AVAILABLE DATA:
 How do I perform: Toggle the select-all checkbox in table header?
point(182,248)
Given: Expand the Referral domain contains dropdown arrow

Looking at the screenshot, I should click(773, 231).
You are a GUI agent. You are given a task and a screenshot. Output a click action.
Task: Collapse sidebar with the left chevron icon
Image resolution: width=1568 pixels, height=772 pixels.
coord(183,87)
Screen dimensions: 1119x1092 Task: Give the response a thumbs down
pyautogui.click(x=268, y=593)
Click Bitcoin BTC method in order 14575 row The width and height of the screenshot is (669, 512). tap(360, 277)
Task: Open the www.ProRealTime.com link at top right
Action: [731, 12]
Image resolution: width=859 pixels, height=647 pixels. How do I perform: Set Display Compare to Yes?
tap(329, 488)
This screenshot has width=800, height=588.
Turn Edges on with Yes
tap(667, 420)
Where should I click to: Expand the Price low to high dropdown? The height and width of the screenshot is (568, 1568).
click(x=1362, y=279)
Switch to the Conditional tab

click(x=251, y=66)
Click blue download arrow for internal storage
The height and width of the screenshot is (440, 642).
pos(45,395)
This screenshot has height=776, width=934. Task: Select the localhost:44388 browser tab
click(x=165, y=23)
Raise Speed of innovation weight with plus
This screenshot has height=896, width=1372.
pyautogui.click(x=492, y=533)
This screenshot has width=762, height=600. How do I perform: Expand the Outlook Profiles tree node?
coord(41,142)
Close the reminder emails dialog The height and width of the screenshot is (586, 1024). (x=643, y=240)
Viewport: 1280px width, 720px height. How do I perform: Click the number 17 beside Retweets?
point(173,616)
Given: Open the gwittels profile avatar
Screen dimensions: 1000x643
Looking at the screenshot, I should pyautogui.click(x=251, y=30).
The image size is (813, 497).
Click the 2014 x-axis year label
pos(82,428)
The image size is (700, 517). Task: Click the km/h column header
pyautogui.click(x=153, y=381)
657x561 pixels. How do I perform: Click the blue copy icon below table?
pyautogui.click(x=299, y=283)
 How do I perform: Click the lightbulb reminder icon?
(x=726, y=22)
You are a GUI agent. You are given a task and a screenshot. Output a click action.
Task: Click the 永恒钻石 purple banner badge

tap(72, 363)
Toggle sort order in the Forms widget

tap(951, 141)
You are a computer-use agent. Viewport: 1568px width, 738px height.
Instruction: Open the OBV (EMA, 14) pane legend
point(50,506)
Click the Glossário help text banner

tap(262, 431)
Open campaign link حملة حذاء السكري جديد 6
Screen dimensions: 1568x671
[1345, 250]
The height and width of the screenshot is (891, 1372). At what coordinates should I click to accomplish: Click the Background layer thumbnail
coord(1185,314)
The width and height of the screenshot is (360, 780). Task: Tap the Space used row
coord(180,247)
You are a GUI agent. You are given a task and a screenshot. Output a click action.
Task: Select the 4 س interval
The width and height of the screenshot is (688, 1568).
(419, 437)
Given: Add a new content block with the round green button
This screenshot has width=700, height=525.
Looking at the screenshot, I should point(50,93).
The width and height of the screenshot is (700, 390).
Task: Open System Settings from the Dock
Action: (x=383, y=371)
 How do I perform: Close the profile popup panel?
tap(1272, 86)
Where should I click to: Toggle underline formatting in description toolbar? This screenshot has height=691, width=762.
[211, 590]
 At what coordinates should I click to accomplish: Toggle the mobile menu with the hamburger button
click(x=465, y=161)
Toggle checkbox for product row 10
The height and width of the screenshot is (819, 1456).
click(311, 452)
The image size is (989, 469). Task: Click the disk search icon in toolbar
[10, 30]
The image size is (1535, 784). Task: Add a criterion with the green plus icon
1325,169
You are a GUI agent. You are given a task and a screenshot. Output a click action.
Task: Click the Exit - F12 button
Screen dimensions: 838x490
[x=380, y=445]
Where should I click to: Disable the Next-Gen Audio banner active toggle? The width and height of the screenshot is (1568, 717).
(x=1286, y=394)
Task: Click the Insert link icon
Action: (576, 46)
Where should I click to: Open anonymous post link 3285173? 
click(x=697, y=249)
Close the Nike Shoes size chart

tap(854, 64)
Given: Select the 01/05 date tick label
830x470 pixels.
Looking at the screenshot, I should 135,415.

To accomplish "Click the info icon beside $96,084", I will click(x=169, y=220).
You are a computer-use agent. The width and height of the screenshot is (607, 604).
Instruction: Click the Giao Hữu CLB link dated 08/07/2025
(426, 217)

TO DO: Take the entries above and transcribe them in full.

TASK RESULT:
 How do I perform: Toggle the select-all checkbox in table header?
point(182,248)
Given: Expand the Referral domain contains dropdown arrow

Looking at the screenshot, I should click(773, 231).
You are a GUI agent. You are given a task and a screenshot. Output a click action.
Task: Collapse sidebar with the left chevron icon
Image resolution: width=1568 pixels, height=772 pixels.
coord(183,87)
Screen dimensions: 1119x1092 Task: Give the response a thumbs down
pyautogui.click(x=268, y=593)
Click Bitcoin BTC method in order 14575 row The width and height of the screenshot is (669, 512). tap(360, 277)
Task: Open the www.ProRealTime.com link at top right
Action: [731, 12]
Image resolution: width=859 pixels, height=647 pixels. How do I perform: Set Display Compare to Yes?
tap(329, 488)
This screenshot has width=800, height=588.
Turn Edges on with Yes
tap(667, 420)
Where should I click to: Expand the Price low to high dropdown? The height and width of the screenshot is (568, 1568).
click(x=1362, y=279)
Switch to the Conditional tab

click(x=251, y=66)
Click blue download arrow for internal storage
The height and width of the screenshot is (440, 642).
pos(45,395)
This screenshot has height=776, width=934. Task: Select the localhost:44388 browser tab
click(x=165, y=23)
Raise Speed of innovation weight with plus
This screenshot has height=896, width=1372.
pyautogui.click(x=492, y=533)
This screenshot has width=762, height=600. How do I perform: Expand the Outlook Profiles tree node?
coord(41,142)
Close the reminder emails dialog The height and width of the screenshot is (586, 1024). (x=643, y=240)
Viewport: 1280px width, 720px height. How do I perform: Click the number 17 beside Retweets?
point(173,616)
Given: Open the gwittels profile avatar
Screen dimensions: 1000x643
Looking at the screenshot, I should pyautogui.click(x=251, y=30).
The image size is (813, 497).
Click the 2014 x-axis year label
pos(82,428)
The image size is (700, 517). Task: Click the km/h column header
pyautogui.click(x=153, y=381)
657x561 pixels. How do I perform: Click the blue copy icon below table?
pyautogui.click(x=299, y=283)
 How do I perform: Click the lightbulb reminder icon?
(x=726, y=22)
You are a GUI agent. You are given a task and a screenshot. Output a click action.
Task: Click the 永恒钻石 purple banner badge

tap(72, 363)
Toggle sort order in the Forms widget

tap(951, 141)
You are a computer-use agent. Viewport: 1568px width, 738px height.
Instruction: Open the OBV (EMA, 14) pane legend
point(50,506)
Click the Glossário help text banner

tap(262, 431)
Open campaign link حملة حذاء السكري جديد 6
Screen dimensions: 1568x671
[1345, 250]
The height and width of the screenshot is (891, 1372). At what coordinates should I click to accomplish: Click the Background layer thumbnail
coord(1185,314)
The width and height of the screenshot is (360, 780). Task: Tap the Space used row
coord(180,247)
You are a GUI agent. You are given a task and a screenshot. Output a click action.
Task: Select the 4 س interval
The width and height of the screenshot is (688, 1568).
(419, 437)
Given: Add a new content block with the round green button
This screenshot has width=700, height=525.
Looking at the screenshot, I should point(50,93).
The width and height of the screenshot is (700, 390).
Task: Open System Settings from the Dock
Action: (x=383, y=371)
 How do I perform: Close the profile popup panel?
tap(1272, 86)
Where should I click to: Toggle underline formatting in description toolbar? This screenshot has height=691, width=762.
[211, 590]
 At what coordinates should I click to accomplish: Toggle the mobile menu with the hamburger button
click(x=465, y=161)
Toggle checkbox for product row 10
The height and width of the screenshot is (819, 1456).
click(311, 452)
The image size is (989, 469). Task: Click the disk search icon in toolbar
[10, 30]
The image size is (1535, 784). Task: Add a criterion with the green plus icon
1325,169
You are a GUI agent. You are given a task and a screenshot. Output a click action.
Task: Click the Exit - F12 button
Screen dimensions: 838x490
[x=380, y=445]
Where should I click to: Disable the Next-Gen Audio banner active toggle? The width and height of the screenshot is (1568, 717).
(x=1286, y=394)
Task: Click the Insert link icon
Action: (576, 46)
Where should I click to: Open anonymous post link 3285173? 
click(x=697, y=249)
Close the Nike Shoes size chart

tap(854, 64)
Given: Select the 01/05 date tick label
830x470 pixels.
Looking at the screenshot, I should 135,415.

To accomplish "Click the info icon beside $96,084", I will click(x=169, y=220).
You are a computer-use agent. The width and height of the screenshot is (607, 604).
Instruction: Click the Giao Hữu CLB link dated 08/07/2025
(426, 217)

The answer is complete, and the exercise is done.